───── Stored data

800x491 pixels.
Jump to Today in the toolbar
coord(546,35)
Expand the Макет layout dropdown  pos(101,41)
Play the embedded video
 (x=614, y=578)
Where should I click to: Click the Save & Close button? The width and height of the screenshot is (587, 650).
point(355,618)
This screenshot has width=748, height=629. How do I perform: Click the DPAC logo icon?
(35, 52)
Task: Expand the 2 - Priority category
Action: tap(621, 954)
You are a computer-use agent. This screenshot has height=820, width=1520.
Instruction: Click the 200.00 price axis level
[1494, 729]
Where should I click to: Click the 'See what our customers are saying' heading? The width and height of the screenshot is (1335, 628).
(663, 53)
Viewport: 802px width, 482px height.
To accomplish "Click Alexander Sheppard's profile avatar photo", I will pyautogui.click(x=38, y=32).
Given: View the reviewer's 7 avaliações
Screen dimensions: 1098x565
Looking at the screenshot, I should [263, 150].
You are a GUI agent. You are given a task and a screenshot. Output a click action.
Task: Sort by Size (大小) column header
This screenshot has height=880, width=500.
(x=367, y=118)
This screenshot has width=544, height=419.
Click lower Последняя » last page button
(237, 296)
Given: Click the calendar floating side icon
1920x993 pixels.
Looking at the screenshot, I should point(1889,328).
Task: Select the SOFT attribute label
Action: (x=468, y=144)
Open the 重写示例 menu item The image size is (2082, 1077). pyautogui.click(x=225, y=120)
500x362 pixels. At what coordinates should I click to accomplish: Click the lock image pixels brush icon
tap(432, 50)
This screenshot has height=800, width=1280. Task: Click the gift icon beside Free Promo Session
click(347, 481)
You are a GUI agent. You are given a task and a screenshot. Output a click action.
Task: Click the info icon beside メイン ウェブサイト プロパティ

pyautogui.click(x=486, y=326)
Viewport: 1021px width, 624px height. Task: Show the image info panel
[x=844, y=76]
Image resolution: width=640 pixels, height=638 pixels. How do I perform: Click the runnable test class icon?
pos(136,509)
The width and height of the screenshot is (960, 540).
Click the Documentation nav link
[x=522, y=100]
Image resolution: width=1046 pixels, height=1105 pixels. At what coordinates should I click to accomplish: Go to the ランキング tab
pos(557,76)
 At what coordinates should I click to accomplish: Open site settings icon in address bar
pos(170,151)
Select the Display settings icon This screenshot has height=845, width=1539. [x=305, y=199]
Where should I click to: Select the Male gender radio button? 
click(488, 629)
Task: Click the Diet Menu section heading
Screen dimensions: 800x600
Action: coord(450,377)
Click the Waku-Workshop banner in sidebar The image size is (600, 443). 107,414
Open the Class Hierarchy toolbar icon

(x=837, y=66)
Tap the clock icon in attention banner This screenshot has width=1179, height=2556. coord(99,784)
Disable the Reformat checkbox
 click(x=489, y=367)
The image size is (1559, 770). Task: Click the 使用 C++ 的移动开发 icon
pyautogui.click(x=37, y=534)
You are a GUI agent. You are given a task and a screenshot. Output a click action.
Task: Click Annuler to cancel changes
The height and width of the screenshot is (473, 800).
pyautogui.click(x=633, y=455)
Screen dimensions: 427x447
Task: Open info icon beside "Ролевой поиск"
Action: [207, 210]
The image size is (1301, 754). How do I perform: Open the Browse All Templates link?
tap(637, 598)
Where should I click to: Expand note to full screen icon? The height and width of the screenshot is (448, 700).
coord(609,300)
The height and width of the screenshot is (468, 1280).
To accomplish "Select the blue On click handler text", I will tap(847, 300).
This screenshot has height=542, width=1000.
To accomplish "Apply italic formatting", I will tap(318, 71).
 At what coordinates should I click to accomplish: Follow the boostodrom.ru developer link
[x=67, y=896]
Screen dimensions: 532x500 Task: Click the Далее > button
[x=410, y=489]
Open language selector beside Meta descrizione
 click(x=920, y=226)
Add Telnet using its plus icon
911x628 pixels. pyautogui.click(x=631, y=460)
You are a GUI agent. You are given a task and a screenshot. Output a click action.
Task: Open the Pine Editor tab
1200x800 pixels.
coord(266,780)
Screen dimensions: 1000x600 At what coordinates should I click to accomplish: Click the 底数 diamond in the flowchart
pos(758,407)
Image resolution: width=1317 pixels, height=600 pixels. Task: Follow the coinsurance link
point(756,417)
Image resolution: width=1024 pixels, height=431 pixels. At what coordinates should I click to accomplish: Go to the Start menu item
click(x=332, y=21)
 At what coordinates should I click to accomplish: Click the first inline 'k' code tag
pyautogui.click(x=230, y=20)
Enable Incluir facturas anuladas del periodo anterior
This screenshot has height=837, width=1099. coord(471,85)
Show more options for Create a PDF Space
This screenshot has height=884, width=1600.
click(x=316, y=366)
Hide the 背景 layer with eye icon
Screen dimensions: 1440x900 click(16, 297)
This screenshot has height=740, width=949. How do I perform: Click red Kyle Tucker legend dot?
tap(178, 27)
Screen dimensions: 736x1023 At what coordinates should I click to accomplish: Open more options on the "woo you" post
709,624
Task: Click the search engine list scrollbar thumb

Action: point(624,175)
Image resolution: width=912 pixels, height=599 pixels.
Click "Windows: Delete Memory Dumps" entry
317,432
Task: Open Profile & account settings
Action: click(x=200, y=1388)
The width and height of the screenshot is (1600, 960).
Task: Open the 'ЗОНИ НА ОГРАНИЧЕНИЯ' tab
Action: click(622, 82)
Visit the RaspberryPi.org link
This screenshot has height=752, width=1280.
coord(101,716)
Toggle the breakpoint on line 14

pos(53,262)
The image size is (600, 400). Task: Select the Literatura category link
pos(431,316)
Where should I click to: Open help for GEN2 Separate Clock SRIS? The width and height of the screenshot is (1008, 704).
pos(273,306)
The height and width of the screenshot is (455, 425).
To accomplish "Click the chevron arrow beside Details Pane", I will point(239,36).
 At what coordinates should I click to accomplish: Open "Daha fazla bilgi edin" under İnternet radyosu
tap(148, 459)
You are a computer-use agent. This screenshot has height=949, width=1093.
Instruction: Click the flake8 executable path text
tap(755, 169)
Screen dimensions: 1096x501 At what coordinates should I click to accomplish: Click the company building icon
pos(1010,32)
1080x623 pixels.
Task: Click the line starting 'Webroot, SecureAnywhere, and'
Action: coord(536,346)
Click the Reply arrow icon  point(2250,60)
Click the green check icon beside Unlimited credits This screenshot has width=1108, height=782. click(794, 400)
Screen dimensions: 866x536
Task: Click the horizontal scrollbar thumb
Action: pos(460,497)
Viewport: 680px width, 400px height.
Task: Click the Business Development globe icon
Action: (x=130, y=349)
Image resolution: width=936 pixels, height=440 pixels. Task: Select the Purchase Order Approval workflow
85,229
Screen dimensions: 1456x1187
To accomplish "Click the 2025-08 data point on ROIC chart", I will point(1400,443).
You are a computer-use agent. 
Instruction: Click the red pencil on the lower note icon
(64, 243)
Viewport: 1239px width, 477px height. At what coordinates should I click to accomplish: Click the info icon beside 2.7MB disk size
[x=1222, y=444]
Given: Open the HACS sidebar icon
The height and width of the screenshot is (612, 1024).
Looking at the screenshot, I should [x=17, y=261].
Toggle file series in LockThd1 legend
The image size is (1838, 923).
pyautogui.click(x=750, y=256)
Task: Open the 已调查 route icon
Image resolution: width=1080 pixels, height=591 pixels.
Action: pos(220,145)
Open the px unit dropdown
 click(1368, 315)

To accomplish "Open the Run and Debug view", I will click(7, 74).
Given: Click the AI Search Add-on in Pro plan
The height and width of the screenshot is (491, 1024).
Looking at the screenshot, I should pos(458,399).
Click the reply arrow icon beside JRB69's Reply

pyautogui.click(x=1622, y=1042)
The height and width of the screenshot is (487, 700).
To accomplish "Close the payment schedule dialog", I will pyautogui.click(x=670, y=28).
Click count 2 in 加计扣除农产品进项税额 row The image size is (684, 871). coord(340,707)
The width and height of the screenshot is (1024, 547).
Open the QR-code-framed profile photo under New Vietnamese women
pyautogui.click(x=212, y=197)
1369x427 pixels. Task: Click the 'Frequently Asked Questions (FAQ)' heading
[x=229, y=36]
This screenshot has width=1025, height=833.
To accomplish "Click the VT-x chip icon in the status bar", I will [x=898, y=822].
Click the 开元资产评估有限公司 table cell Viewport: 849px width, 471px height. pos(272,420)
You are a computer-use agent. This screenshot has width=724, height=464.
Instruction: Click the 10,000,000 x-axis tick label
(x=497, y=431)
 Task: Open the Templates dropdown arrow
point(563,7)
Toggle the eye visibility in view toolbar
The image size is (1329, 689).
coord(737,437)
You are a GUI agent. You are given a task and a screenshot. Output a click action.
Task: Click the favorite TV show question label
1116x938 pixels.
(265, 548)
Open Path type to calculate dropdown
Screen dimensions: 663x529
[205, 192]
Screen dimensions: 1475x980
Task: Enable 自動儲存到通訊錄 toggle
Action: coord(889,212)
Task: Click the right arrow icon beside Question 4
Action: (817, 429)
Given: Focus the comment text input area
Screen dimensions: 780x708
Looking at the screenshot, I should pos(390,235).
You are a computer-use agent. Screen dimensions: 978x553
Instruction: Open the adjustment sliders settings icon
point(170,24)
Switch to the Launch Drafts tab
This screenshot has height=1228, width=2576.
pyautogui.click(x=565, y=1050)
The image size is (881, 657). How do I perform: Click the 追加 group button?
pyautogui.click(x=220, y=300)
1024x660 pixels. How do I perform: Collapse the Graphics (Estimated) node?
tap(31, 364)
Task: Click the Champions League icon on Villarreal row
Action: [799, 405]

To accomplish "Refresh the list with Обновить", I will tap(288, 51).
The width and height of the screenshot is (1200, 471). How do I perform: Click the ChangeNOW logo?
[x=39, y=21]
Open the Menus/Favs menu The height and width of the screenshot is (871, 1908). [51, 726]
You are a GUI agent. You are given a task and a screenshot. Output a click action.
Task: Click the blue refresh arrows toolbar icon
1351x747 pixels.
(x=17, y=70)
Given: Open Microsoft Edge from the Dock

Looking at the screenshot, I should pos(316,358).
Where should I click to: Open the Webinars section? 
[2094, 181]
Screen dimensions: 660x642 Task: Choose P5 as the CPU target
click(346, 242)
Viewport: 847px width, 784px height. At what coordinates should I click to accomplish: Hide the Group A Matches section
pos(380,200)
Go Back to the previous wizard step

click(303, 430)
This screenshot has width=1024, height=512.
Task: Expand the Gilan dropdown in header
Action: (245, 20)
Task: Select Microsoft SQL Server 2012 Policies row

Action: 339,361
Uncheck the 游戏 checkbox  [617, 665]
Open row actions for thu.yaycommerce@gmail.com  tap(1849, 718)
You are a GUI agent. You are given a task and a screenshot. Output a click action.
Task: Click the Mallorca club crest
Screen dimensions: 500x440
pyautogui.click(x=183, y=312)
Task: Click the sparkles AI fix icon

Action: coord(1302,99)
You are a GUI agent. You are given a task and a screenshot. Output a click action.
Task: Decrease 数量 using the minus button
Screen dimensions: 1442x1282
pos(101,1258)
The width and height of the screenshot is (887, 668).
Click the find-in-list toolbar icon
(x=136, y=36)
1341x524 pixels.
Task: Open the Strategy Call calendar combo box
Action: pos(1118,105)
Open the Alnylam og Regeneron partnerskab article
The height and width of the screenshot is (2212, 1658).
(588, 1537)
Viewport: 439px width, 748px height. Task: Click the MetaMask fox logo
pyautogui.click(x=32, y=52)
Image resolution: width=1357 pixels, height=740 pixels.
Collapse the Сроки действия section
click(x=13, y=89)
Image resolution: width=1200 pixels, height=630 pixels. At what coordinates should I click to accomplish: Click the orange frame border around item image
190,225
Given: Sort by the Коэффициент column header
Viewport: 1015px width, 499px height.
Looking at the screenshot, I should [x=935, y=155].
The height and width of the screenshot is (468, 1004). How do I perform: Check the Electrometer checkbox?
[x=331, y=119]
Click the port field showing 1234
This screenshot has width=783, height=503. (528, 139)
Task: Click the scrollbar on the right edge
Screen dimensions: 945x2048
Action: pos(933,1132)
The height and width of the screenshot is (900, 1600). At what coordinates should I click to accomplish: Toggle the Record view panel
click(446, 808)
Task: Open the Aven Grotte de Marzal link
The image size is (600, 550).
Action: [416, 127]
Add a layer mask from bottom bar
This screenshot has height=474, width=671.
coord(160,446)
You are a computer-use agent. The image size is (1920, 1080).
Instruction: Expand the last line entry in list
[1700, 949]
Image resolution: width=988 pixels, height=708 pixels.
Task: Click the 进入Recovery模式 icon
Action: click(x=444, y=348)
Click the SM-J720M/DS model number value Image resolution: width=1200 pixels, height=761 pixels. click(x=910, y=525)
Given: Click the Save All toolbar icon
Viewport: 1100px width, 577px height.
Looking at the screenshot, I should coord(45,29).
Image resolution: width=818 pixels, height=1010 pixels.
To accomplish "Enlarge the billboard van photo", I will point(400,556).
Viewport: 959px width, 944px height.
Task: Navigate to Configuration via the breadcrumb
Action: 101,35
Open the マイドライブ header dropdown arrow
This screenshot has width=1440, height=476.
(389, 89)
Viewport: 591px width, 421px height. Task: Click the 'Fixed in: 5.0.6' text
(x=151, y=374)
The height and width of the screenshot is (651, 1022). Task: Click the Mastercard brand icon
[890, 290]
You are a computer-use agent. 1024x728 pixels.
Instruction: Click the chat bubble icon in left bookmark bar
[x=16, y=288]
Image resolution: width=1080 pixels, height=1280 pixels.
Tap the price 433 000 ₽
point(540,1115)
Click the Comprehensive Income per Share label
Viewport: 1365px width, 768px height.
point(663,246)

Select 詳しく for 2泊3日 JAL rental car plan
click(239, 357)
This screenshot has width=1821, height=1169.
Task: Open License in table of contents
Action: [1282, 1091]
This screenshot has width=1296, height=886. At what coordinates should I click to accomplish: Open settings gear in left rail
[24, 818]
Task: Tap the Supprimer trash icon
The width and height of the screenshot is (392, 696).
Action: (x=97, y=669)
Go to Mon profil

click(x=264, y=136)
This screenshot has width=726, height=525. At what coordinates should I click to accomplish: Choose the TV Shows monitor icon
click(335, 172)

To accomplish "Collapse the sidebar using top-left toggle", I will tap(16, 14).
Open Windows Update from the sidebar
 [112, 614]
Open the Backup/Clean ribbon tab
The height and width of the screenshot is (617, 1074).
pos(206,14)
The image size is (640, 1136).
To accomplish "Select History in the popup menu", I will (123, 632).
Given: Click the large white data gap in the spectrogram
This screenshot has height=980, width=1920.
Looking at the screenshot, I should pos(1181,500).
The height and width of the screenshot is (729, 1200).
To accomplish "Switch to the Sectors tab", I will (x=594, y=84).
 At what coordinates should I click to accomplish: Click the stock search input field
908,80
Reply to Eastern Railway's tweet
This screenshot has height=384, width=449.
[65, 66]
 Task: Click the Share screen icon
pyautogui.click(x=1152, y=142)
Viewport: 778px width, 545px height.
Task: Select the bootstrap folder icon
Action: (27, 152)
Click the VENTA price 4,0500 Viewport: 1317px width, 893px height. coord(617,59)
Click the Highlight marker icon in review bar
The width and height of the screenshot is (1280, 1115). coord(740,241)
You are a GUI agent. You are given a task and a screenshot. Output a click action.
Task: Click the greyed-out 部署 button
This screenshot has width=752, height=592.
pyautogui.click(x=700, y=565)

──────────

The task
Both end lines included, restate word for word the lines above from the line with "At what coordinates should I click to accomplish: Open site" to the line with "Select the Display", and nothing else.

Answer space
 At what coordinates should I click to accomplish: Open site settings icon in address bar
pos(170,151)
Select the Display settings icon This screenshot has height=845, width=1539. [x=305, y=199]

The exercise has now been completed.